> Aim:
Please lay out the items from the line that contains "This screenshot has width=1364, height=717." through the line that contains "click(x=334, y=419)" as a Markdown table, including both of those lines and leaving out any blank ones. Use two columns, No. and Text, with a row number in No. and the line itself in Text.

> Supplied information:

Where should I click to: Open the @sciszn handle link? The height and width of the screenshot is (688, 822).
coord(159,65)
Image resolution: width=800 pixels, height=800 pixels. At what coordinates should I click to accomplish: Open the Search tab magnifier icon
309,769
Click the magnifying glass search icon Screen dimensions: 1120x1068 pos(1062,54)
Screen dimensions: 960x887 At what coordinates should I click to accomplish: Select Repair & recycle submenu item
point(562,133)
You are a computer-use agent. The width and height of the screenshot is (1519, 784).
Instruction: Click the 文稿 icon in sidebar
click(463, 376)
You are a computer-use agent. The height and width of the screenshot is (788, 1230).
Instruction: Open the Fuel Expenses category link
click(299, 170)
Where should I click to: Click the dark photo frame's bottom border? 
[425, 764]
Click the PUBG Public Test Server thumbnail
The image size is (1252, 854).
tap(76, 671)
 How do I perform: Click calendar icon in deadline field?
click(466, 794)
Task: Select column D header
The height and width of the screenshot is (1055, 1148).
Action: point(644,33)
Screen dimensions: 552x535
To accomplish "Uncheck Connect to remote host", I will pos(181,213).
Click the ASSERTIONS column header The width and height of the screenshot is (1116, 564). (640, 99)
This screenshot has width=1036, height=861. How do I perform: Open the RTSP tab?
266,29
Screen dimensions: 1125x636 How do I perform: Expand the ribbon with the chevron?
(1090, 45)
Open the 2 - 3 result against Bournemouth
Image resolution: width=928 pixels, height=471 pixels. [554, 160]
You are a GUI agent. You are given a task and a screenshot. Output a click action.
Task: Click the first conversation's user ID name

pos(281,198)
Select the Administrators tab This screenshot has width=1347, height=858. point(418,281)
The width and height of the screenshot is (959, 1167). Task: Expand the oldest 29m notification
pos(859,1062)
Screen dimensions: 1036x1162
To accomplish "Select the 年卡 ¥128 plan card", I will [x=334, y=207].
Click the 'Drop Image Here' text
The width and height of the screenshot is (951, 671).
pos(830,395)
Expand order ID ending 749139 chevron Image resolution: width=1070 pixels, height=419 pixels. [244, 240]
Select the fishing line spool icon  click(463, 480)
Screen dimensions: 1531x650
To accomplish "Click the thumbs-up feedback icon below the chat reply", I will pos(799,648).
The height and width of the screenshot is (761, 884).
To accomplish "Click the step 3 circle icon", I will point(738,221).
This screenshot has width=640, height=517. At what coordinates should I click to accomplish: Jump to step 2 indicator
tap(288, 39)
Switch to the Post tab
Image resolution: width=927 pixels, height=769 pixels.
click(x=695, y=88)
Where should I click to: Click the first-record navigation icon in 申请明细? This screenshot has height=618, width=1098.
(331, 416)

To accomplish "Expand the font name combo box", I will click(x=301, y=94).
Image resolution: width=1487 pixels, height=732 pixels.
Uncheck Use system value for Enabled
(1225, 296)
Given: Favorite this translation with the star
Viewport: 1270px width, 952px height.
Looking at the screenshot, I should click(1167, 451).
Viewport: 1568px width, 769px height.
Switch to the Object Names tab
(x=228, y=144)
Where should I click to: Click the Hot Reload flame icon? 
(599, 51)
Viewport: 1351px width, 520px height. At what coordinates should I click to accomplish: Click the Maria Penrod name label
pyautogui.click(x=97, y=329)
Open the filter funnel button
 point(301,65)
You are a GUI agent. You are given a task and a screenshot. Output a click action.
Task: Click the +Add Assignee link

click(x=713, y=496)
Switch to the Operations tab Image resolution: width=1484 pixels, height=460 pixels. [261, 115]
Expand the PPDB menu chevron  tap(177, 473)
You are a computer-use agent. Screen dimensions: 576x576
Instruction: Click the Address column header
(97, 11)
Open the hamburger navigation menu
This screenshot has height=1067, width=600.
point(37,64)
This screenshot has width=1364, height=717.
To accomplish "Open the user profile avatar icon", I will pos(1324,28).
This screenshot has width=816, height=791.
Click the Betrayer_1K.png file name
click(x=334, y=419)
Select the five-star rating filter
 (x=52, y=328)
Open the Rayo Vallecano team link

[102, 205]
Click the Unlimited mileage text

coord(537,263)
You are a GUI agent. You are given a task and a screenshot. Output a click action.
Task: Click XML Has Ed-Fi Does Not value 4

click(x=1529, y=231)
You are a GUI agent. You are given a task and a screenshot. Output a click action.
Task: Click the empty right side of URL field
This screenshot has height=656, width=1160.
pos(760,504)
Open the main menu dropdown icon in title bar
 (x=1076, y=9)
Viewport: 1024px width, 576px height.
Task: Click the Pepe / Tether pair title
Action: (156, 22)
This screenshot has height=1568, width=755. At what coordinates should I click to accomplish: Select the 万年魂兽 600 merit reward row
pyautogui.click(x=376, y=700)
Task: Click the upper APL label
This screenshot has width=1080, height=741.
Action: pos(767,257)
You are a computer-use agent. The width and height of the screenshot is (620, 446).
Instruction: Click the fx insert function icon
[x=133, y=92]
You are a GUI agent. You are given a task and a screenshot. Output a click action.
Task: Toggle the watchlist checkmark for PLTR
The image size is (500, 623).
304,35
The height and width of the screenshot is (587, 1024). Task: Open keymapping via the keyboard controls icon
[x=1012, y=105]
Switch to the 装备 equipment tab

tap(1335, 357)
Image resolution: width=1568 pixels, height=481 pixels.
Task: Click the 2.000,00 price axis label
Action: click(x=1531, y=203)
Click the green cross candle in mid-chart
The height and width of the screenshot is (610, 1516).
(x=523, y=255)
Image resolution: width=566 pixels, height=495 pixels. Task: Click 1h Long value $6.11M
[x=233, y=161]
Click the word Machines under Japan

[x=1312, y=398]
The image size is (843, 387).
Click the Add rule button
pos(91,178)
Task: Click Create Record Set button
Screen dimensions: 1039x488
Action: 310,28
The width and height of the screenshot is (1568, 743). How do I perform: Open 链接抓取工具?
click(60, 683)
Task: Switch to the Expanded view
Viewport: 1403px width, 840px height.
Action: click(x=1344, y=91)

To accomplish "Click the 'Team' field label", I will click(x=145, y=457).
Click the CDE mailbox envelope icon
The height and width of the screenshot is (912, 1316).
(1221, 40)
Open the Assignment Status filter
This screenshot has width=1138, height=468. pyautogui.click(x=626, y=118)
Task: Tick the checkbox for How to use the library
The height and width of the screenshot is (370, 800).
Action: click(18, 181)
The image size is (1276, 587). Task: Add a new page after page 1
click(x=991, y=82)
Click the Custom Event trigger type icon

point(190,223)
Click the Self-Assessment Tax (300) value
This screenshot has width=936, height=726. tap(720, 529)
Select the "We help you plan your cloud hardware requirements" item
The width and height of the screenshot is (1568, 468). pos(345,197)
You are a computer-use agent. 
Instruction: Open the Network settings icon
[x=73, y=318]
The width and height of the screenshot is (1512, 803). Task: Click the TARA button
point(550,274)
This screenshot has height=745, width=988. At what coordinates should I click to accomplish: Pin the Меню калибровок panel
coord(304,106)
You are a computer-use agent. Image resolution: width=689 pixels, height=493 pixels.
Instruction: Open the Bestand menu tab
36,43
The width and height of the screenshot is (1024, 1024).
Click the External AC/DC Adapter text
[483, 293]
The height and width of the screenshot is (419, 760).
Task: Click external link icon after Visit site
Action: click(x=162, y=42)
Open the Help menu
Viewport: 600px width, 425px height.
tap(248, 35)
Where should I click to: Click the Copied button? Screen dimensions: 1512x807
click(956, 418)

> Result below:
| No. | Text |
|---|---|
| 1 | This screenshot has width=1364, height=717. |
| 2 | To accomplish "Open the user profile avatar icon", I will pos(1324,28). |
| 3 | This screenshot has width=816, height=791. |
| 4 | Click the Betrayer_1K.png file name |
| 5 | click(x=334, y=419) |